We rejected this category outright. A kid does not need a fake friend; a kid needs a real one and a working builder sitting next to them. The chatbot-as-companion product is, in our reading, a slow-acting harm. We will not build it and we will not put one in the room.

AI in the room is a tool. The kid prompts it, the kid edits its output, the kid ships the result. It does not greet the kid by name. It does not ask how her day was. It is a Pokédex page, not a Pokémon.

Mascots

We tested mascots. A friendly bot character. Owl with glasses. Cartoon dog with a lab coat. The whole thing.

Mascots work in marketing. Mascots do not work in a room where kids are supposed to be doing serious work. The eight-year-olds liked the mascot. The thirteen-year-olds rolled their eyes at the mascot. The mentors had to talk around the mascot. So the mascot lost.

The room has good lighting, decent chairs, finished projects on the wall with kids' names on them. That's the warmth. We didn't need a cartoon.

"Pro" gates halfway through an activity

You know the pattern. The kid is three problems into a math drill and a popup says unlock the next set for $4.99/month. Every time we have seen this in a kids' product, we have flinched. It teaches the kid that the world is full of small paywalls and that her curiosity is something to be charged for in five-dollar increments.

The activities in the room are not paywalled mid-activity. The room itself is a membership, which we are honest about. Once you're in, nothing in the room asks you for more money. That's the deal.

Gamified "XP" for ordinary work

Adding +10 XP for finishing a problem is the candy-coating model of learning. It moves the reward from the thing you built to the meta-progress bar. Over time it teaches the kid that the work is the boring part and the bar is the point.

We wanted the opposite. We wanted kids to learn that the work is the reward — that shipping the card game and watching your sister play it is the bar. So we left the bar out.

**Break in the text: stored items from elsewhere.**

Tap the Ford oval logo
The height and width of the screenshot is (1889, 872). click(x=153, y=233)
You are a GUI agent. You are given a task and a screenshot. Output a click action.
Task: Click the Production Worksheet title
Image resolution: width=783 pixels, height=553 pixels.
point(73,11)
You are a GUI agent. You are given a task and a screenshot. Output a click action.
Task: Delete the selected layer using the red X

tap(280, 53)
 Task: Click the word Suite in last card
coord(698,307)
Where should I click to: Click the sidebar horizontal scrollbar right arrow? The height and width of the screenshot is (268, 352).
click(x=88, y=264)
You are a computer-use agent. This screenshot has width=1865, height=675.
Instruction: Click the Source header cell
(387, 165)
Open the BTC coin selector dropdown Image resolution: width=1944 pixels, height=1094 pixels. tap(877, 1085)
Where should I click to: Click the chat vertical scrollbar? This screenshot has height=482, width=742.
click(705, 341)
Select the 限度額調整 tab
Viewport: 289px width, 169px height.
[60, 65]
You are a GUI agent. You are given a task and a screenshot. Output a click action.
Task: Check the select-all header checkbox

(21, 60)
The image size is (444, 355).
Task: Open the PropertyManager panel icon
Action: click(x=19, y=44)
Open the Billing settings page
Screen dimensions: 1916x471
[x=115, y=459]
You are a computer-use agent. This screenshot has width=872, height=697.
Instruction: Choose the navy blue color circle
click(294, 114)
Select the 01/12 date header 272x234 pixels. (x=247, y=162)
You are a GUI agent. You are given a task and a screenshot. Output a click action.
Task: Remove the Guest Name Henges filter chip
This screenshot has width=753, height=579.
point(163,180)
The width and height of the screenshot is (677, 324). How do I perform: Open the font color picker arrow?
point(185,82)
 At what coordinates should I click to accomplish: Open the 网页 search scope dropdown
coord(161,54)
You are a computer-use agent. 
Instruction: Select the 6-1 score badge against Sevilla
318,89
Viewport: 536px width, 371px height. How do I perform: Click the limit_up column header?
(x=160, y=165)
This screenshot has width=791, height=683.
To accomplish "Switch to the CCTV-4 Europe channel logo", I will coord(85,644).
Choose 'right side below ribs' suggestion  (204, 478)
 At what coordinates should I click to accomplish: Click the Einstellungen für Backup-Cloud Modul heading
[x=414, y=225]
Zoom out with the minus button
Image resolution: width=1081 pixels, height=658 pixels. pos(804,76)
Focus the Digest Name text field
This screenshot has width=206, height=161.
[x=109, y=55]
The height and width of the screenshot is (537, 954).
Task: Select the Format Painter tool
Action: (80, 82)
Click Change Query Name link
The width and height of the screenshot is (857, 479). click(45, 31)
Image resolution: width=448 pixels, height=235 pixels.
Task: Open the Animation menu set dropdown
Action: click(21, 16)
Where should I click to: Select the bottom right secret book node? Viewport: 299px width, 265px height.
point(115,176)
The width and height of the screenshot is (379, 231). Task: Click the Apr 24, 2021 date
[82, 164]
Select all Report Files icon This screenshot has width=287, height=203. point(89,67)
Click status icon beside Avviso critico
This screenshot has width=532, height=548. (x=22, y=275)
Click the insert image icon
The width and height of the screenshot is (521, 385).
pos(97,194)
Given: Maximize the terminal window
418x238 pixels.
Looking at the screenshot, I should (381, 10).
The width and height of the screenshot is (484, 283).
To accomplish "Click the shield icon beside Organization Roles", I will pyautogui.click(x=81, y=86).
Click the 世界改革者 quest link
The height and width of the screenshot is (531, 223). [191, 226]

A whole bunch of subject-matter content

We're a library. Libraries don't carry everything. Things that did not make our shelf, on purpose:

  • Test-prep drills. Other people do this well; the room isn't for it.
  • Generic "intro to coding" curriculum that's been re-shot ten times on YouTube. If you can already get it free, we are not adding signal by re-recording it.
  • Subject-specific apps for things the kid will encounter in school anyway. We focus on the part school doesn't reach.

The general rule

The rule we use, when we are deciding whether a thing belongs in the room, is the same rule we use for everything else: would a working builder, sitting next to a kid for an hour, recommend this thing?

Most things, the answer is no. That's why the shelf is short and that's why the things on it earned their place. When something new earns it, on it goes. When something on it stops earning it, off it comes.

A library that puts everything on the shelf is a warehouse. We are not a warehouse.